Convert everything from the line that contains "The image size is (469, 352)." down to the line that contains "point(648,65)" into a JSON list of strings, one string per line, leaving out blank lines.
====== The records ======
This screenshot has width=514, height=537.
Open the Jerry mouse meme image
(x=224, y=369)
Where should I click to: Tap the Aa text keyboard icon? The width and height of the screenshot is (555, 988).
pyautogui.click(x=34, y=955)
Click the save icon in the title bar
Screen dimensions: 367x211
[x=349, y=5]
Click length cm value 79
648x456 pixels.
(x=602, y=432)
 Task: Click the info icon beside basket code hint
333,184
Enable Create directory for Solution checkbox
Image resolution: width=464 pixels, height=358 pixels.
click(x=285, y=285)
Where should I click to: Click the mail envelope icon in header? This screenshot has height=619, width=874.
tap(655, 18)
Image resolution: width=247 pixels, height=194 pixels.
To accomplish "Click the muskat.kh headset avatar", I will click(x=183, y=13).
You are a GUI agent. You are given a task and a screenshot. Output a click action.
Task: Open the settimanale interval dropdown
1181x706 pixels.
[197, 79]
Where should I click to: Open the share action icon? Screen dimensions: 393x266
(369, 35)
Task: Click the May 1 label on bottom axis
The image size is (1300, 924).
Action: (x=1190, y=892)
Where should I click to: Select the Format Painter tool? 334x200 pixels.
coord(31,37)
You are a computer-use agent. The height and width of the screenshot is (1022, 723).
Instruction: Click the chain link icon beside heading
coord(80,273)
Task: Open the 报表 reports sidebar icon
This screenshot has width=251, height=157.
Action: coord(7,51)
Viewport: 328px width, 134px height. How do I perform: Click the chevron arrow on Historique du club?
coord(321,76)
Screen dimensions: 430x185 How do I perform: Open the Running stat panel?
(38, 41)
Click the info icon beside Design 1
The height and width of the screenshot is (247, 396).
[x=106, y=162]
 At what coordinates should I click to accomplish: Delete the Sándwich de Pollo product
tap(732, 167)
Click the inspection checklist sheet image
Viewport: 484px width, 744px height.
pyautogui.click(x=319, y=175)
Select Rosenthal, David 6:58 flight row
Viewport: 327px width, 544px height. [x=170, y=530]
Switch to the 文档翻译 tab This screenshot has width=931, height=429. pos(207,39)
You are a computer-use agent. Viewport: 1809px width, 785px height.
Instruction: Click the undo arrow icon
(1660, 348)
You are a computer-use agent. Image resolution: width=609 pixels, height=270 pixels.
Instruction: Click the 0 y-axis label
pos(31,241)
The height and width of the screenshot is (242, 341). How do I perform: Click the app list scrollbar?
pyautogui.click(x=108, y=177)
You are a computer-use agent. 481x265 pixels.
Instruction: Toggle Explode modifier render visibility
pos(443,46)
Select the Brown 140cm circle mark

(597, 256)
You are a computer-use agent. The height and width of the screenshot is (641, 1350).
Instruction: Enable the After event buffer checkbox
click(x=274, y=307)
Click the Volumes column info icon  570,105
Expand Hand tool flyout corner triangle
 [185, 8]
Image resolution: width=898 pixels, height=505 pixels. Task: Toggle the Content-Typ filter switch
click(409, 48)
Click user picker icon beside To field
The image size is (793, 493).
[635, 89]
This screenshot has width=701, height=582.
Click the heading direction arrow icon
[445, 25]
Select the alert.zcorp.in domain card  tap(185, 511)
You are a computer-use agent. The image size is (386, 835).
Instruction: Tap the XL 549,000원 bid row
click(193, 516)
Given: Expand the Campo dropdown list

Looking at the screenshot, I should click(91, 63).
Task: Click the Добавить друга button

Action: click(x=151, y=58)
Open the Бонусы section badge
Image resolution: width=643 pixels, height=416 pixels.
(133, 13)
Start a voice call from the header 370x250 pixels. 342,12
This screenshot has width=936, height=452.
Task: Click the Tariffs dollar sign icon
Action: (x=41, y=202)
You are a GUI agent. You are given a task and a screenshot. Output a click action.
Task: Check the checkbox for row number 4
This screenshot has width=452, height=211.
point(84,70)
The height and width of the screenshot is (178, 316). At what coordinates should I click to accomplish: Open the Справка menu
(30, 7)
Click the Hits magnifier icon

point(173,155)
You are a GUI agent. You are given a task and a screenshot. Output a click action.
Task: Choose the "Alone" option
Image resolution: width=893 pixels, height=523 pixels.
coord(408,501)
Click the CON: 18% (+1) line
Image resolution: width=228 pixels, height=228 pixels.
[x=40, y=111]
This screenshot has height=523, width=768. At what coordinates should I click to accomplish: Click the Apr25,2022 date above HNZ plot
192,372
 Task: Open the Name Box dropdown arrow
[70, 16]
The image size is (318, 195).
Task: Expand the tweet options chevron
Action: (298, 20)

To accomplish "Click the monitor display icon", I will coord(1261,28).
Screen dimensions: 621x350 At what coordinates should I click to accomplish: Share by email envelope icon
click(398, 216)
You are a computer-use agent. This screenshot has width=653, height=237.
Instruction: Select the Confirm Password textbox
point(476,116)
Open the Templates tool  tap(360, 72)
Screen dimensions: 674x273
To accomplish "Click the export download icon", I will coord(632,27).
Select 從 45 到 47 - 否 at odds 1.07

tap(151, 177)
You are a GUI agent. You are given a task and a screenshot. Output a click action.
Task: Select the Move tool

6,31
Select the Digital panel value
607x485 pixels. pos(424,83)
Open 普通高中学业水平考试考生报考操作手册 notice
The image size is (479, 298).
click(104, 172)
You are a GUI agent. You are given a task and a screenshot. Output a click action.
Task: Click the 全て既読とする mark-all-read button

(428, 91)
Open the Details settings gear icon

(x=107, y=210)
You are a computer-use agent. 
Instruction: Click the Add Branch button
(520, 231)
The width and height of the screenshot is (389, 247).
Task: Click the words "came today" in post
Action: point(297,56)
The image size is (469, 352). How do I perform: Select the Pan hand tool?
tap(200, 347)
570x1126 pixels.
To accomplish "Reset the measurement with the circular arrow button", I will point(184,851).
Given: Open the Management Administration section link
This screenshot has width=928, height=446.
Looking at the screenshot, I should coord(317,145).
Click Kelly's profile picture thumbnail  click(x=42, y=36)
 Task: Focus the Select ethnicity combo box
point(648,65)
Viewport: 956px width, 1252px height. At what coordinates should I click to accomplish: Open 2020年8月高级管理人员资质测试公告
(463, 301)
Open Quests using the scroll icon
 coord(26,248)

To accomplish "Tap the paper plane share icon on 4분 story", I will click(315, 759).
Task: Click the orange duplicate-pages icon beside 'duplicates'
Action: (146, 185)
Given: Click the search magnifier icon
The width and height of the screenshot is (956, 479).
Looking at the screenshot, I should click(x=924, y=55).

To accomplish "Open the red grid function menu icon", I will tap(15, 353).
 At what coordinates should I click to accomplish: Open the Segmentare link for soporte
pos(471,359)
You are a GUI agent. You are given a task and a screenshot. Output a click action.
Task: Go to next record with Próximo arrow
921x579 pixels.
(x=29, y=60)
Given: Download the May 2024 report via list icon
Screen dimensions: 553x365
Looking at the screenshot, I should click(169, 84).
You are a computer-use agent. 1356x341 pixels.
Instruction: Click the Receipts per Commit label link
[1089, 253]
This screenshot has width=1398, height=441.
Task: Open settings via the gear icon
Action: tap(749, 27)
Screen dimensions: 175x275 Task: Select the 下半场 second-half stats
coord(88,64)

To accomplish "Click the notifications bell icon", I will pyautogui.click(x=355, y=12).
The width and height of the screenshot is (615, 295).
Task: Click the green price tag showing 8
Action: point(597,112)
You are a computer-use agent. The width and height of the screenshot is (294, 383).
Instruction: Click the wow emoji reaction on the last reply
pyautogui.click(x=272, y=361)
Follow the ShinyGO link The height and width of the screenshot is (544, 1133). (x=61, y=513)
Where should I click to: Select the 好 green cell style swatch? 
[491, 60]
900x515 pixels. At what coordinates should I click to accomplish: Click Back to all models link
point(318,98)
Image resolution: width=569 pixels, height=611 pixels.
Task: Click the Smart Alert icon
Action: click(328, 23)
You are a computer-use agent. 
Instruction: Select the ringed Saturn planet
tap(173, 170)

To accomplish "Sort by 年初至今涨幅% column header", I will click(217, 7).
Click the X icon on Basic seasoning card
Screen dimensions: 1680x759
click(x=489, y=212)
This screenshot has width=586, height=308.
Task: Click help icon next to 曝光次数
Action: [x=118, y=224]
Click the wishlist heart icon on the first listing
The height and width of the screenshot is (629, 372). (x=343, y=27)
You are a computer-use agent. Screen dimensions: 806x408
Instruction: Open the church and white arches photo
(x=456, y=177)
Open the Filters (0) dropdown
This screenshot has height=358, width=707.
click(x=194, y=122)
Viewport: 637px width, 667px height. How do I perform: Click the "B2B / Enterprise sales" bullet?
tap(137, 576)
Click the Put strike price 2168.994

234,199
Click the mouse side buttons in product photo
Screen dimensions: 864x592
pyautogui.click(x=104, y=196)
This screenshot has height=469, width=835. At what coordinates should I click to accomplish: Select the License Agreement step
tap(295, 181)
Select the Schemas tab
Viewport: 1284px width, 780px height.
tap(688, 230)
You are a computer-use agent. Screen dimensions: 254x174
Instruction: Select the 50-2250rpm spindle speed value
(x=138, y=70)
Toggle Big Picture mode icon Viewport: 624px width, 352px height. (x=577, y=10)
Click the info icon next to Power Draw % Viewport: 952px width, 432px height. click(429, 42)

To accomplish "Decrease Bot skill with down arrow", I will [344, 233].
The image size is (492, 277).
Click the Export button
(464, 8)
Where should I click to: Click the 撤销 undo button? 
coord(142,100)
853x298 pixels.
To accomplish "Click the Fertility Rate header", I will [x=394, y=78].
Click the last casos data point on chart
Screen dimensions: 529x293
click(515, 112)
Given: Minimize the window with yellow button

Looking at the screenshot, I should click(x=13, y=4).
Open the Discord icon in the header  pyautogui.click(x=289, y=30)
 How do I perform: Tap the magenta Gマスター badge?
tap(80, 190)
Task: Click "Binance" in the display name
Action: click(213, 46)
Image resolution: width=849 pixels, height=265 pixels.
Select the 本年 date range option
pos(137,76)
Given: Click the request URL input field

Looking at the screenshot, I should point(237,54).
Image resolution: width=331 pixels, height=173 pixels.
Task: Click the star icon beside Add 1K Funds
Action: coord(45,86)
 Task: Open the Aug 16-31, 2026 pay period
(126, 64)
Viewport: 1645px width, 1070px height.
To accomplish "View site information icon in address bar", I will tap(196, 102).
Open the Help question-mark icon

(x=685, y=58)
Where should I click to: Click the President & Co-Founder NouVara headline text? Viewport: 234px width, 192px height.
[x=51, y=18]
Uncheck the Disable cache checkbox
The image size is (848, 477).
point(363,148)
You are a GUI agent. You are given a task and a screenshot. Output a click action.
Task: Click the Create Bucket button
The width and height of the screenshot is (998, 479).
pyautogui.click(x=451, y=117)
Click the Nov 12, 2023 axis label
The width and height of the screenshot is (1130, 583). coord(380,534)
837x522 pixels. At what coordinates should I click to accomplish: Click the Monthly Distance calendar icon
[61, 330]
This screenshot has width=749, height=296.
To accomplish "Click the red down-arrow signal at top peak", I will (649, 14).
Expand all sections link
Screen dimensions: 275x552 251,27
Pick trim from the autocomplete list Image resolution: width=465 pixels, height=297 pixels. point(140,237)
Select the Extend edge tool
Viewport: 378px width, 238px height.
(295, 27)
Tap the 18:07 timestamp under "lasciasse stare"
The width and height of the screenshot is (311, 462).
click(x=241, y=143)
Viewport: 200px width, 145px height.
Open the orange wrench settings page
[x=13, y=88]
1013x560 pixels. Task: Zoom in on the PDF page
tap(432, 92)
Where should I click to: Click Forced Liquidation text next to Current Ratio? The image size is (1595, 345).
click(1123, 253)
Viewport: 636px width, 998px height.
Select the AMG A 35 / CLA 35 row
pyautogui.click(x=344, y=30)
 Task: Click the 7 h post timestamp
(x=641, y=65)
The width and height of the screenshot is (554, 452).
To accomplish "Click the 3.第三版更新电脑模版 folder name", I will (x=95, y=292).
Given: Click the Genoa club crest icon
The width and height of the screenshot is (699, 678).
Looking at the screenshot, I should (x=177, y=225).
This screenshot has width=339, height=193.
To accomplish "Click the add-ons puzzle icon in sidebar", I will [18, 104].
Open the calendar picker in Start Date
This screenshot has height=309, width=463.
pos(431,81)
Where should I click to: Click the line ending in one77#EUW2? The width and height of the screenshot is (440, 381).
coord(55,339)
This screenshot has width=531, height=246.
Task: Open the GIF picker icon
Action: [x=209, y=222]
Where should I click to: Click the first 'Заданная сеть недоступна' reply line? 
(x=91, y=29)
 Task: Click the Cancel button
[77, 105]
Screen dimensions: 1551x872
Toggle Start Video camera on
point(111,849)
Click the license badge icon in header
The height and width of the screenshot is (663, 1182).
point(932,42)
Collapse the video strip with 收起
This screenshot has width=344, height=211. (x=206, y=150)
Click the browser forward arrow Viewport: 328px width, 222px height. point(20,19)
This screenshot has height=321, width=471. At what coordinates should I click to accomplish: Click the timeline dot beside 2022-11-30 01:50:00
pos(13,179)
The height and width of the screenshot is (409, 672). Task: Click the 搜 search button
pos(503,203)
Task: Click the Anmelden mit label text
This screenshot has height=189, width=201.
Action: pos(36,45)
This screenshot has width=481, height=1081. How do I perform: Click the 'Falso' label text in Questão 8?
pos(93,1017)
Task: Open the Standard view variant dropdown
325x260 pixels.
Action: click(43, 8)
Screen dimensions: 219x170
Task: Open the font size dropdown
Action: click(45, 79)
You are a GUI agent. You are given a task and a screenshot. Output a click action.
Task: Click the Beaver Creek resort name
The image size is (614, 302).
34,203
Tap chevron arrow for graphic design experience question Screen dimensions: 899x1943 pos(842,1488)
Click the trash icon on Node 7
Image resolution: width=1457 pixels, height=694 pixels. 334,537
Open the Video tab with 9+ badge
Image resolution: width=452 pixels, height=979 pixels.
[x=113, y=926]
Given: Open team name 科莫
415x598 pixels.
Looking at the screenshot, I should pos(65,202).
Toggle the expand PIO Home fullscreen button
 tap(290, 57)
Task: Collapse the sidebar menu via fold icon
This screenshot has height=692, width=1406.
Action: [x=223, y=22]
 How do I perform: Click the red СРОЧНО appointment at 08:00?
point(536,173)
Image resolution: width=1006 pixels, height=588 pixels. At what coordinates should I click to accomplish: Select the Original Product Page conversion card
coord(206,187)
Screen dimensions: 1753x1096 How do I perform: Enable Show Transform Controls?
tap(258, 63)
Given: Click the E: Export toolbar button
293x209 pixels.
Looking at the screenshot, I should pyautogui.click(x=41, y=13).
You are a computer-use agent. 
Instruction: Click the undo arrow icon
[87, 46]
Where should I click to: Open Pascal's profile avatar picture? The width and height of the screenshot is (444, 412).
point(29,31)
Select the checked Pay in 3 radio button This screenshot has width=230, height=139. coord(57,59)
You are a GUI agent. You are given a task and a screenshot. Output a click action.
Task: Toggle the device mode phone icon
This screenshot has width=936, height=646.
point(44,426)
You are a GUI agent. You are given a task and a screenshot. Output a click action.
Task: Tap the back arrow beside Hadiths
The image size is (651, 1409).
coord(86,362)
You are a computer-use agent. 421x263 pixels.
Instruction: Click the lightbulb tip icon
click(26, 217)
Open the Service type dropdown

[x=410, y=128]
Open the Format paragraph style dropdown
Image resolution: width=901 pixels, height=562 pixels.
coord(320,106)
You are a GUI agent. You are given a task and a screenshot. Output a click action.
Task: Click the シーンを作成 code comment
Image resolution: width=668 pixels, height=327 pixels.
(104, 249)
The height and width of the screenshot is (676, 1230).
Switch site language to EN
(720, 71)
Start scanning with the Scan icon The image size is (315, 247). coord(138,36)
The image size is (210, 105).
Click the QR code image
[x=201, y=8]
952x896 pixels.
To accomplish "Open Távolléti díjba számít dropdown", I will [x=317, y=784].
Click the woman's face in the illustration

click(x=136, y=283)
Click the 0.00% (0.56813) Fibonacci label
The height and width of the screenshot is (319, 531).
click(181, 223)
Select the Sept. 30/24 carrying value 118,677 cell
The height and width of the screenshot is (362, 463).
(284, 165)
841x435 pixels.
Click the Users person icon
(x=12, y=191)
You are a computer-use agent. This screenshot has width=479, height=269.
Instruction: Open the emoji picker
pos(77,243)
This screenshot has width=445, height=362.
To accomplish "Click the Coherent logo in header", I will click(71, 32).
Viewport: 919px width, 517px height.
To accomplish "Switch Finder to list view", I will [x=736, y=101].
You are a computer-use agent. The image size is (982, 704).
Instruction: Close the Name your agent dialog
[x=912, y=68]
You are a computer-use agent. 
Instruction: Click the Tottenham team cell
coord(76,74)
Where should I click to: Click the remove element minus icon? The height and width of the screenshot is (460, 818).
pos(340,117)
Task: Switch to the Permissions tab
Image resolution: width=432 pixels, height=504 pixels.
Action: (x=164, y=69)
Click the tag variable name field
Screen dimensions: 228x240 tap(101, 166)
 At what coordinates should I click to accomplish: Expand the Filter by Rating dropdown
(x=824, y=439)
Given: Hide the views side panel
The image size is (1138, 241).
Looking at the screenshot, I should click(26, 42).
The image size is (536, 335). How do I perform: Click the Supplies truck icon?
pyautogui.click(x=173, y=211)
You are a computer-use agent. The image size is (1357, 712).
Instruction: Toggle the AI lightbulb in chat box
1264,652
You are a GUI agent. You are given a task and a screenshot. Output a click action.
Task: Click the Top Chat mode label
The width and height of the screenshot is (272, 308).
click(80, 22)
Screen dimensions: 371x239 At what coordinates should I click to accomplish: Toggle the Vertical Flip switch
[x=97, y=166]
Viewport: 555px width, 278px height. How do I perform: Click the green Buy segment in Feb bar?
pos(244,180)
======
## Output for this exercise
[
  "The image size is (469, 352). How do I perform: Select the Pan hand tool?",
  "tap(200, 347)",
  "570x1126 pixels.",
  "To accomplish \"Reset the measurement with the circular arrow button\", I will point(184,851).",
  "Given: Open the Management Administration section link",
  "This screenshot has width=928, height=446.",
  "Looking at the screenshot, I should coord(317,145).",
  "Click Kelly's profile picture thumbnail  click(x=42, y=36)",
  " Task: Focus the Select ethnicity combo box",
  "point(648,65)"
]